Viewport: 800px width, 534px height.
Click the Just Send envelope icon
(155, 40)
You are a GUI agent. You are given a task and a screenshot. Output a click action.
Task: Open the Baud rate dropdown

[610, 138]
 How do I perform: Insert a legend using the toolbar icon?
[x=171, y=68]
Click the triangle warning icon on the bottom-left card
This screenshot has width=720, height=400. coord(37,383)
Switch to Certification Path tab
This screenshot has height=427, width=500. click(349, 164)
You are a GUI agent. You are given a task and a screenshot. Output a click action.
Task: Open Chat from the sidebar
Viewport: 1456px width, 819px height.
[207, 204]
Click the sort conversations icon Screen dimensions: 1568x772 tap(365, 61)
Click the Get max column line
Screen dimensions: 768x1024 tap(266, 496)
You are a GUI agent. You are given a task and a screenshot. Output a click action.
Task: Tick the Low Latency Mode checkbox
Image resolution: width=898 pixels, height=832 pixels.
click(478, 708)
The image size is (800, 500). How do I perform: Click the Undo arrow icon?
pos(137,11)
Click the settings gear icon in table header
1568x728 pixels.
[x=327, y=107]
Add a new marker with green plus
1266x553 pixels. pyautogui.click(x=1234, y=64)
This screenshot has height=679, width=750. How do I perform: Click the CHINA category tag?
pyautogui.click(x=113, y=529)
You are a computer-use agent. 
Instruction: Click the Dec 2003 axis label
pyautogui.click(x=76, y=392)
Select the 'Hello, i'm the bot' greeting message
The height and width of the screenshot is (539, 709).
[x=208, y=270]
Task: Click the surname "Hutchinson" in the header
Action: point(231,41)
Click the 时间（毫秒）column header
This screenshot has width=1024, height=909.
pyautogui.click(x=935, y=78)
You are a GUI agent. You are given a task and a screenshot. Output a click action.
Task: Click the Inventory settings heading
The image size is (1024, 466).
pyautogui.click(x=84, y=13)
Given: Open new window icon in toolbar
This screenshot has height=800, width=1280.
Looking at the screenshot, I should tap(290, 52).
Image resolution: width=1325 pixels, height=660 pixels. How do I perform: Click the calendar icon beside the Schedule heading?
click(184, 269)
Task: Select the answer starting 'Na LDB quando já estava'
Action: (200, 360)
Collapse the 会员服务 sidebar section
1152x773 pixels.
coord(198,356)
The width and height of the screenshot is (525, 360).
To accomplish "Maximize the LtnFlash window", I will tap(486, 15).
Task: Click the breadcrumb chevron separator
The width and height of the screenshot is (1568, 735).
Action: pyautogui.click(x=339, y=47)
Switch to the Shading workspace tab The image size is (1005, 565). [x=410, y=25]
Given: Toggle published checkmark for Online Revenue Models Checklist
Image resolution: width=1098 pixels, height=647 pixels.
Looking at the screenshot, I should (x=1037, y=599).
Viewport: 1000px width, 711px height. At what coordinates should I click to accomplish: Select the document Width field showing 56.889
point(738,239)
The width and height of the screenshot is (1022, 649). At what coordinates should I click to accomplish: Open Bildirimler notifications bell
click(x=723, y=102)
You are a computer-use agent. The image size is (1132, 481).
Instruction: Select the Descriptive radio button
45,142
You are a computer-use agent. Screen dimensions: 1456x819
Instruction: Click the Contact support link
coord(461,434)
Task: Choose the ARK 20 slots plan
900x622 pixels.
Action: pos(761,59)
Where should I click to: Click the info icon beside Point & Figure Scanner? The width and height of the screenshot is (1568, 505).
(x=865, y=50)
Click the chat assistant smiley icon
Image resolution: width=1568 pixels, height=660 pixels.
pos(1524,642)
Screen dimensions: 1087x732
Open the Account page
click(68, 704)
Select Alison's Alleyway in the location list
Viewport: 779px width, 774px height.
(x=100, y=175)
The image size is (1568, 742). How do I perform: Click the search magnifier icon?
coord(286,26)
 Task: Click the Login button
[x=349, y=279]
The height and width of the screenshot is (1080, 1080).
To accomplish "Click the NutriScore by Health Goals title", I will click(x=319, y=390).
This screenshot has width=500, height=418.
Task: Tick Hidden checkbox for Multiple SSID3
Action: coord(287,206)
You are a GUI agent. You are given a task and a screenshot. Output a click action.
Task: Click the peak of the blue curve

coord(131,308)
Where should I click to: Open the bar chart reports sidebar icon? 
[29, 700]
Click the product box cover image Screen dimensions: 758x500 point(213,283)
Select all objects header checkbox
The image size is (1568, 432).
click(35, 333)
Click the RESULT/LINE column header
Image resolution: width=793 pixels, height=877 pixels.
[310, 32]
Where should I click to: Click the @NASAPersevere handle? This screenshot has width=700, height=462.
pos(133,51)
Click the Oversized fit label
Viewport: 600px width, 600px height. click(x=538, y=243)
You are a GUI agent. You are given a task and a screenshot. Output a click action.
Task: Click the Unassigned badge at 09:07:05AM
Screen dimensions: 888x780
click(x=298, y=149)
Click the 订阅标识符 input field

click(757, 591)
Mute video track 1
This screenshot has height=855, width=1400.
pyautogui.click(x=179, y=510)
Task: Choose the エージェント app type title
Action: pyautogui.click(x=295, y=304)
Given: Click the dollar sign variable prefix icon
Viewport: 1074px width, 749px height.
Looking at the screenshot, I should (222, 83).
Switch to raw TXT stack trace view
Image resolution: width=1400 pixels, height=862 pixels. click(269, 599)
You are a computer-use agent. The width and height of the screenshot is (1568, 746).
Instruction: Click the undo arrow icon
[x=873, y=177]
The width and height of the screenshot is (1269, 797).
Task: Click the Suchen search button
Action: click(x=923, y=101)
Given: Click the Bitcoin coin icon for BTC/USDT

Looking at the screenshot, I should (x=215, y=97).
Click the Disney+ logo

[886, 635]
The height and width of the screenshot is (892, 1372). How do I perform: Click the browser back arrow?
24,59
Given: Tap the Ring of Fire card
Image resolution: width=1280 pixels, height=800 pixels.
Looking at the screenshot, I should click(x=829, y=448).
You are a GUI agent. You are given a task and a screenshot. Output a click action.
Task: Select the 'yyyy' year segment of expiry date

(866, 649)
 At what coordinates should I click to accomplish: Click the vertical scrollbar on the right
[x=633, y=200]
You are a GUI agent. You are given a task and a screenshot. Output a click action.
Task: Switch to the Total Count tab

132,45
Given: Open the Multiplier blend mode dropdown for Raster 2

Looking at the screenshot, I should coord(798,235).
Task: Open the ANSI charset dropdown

* * *

Exercise objective: Could you echo the stretch of the records from the line containing "At what coordinates should I click to accomplish: Click" through the end of the records, with every line unchanged?

Exercise output:
 At what coordinates should I click to accomplish: Click the vertical scrollbar on the right
[x=633, y=200]
You are a GUI agent. You are given a task and a screenshot. Output a click action.
Task: Switch to the Total Count tab

132,45
Given: Open the Multiplier blend mode dropdown for Raster 2

Looking at the screenshot, I should coord(798,235).
Task: Open the ANSI charset dropdown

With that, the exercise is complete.